Wherever a line of the data contains "logo", copy that line.

↓↓↓

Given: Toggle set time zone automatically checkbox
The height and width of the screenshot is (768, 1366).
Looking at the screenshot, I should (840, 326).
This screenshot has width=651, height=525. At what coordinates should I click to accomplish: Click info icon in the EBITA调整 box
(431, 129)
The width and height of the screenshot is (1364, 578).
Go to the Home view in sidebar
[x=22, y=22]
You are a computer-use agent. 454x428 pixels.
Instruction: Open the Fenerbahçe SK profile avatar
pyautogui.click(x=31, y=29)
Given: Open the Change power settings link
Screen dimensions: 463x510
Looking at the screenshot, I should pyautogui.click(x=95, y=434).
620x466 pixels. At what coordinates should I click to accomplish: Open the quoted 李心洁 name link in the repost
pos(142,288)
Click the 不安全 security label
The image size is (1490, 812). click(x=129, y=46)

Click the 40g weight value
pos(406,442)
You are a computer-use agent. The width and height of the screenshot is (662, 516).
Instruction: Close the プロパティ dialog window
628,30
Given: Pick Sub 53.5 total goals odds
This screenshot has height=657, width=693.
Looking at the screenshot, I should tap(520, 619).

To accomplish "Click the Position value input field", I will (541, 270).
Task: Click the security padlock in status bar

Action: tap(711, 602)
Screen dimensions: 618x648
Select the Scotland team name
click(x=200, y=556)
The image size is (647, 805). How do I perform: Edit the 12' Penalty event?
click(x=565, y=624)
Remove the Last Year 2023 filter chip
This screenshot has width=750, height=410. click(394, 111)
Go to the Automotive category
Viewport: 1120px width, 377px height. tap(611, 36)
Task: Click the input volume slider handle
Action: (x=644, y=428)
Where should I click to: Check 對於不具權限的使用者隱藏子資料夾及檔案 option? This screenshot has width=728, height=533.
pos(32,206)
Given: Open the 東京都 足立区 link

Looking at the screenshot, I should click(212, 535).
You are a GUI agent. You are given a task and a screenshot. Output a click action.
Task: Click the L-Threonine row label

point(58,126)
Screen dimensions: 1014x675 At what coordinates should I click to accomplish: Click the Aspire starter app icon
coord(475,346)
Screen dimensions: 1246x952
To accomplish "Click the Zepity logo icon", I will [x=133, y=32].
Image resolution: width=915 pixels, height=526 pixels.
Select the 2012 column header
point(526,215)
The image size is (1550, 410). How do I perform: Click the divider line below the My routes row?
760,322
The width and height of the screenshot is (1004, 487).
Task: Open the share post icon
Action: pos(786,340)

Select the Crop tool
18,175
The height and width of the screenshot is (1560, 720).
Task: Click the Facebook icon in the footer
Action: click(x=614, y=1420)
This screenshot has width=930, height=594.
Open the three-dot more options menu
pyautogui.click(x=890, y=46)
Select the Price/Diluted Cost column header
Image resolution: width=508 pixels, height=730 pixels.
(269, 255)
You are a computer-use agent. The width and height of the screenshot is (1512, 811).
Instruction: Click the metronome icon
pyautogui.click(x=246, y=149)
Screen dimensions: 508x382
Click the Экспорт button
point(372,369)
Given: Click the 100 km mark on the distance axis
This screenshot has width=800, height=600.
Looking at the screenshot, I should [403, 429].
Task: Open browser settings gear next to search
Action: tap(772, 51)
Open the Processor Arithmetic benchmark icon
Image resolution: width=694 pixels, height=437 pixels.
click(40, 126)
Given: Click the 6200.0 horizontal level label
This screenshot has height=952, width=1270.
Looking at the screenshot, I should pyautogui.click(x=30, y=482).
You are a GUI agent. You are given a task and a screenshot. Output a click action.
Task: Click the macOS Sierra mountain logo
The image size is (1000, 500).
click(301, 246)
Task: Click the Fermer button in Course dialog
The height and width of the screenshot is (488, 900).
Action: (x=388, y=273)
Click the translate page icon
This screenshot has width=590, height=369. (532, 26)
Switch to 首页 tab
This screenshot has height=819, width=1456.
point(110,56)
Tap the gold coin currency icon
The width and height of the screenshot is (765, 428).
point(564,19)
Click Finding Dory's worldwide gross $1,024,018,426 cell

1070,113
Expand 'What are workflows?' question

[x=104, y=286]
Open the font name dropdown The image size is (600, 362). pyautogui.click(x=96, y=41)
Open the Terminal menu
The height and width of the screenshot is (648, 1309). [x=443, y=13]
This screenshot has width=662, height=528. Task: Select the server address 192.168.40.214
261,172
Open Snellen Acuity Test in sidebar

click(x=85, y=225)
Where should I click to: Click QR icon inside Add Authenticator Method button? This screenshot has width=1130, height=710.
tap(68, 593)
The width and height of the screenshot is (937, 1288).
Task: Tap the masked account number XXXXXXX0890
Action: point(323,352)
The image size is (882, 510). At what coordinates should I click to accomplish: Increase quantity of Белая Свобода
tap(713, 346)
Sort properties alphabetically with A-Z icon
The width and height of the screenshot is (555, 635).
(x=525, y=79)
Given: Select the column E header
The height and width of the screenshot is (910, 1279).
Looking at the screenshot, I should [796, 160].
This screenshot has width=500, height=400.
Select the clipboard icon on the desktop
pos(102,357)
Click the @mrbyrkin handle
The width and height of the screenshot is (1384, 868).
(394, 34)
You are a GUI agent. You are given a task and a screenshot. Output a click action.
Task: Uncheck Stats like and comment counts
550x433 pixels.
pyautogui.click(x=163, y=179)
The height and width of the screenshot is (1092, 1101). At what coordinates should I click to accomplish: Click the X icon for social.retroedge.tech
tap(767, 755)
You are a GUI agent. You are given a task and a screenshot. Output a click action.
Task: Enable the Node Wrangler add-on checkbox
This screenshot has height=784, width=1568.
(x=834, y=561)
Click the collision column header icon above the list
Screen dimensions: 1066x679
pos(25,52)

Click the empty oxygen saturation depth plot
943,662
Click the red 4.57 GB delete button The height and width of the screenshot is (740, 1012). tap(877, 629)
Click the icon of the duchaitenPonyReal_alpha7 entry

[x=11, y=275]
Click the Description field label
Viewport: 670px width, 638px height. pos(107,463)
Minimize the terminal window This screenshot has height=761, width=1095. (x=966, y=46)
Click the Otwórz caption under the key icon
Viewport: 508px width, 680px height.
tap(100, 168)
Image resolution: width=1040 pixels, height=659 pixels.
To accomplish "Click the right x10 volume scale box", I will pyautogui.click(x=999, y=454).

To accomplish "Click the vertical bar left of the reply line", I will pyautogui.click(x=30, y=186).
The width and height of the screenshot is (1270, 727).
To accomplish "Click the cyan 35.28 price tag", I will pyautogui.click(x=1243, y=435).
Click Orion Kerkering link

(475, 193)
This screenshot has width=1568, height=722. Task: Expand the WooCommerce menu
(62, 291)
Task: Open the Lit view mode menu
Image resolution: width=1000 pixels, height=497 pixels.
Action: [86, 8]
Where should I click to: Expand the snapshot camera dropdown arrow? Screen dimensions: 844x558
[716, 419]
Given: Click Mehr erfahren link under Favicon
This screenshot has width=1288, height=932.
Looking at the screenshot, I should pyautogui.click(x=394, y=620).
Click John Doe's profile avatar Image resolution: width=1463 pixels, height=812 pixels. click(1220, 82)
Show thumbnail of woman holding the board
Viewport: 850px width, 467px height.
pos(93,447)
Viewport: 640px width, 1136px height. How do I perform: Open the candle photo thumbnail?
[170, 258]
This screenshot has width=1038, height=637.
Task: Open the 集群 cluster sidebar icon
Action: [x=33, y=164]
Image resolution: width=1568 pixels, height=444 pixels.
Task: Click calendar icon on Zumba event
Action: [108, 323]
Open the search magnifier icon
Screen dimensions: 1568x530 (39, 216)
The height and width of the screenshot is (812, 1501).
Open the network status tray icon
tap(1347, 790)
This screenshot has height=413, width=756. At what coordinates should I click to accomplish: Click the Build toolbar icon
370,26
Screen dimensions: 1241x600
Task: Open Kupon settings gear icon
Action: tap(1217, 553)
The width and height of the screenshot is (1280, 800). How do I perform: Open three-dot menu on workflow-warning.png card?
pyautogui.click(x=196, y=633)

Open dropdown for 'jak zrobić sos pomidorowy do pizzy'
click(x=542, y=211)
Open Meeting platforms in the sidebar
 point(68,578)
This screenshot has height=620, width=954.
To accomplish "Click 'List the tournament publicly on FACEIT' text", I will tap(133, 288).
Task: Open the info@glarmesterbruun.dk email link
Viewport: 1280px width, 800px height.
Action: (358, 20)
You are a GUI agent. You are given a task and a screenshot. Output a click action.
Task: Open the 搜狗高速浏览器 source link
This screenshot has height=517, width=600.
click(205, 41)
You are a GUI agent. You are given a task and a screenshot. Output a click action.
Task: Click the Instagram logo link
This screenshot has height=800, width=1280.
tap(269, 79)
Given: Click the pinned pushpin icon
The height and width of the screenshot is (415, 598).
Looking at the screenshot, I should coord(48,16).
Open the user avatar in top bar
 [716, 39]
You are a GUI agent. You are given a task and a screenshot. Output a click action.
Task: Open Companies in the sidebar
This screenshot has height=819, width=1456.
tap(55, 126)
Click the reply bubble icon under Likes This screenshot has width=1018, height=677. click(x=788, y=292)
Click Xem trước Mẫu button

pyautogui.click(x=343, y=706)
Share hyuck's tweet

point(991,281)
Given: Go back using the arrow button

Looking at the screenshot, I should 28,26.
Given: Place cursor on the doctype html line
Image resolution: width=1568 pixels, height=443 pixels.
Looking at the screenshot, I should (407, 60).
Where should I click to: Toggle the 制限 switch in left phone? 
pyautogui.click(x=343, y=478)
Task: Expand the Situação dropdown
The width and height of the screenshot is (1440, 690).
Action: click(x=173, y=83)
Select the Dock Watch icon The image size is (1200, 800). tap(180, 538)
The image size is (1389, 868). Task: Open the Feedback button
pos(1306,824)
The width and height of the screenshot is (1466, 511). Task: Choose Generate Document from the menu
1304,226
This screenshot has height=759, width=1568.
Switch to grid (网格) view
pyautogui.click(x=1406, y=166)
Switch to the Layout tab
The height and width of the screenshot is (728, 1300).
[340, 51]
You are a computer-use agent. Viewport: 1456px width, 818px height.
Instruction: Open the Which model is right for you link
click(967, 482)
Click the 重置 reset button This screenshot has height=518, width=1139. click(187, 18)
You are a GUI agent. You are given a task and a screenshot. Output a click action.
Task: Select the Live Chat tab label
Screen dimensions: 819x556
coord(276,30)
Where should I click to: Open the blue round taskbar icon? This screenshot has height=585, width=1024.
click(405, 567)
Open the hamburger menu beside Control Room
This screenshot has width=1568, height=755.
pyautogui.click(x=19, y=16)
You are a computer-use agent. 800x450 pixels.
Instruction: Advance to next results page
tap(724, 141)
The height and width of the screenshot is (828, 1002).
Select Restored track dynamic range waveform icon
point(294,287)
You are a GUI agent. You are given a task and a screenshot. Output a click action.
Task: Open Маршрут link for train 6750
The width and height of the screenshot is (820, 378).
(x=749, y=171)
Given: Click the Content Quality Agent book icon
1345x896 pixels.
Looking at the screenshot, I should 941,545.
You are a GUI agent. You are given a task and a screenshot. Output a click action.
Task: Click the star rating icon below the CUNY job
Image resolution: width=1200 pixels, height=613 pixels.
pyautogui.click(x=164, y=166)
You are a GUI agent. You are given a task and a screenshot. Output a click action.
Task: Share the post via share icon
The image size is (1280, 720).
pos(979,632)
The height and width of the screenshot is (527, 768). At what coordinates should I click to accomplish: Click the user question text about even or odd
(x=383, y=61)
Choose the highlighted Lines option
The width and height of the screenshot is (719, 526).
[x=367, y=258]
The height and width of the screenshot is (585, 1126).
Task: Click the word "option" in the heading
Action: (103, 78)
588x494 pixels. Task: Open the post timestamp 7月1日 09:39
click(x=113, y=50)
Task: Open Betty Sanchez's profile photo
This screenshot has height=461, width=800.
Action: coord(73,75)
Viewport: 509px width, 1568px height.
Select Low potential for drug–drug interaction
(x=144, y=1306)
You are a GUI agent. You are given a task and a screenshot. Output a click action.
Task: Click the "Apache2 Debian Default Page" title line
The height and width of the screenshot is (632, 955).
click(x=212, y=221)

↑↑↑

EXERCISE OUTPUT =
To accomplish "Click the Zepity logo icon", I will [x=133, y=32].
Task: Click the macOS Sierra mountain logo
Task: Click the Instagram logo link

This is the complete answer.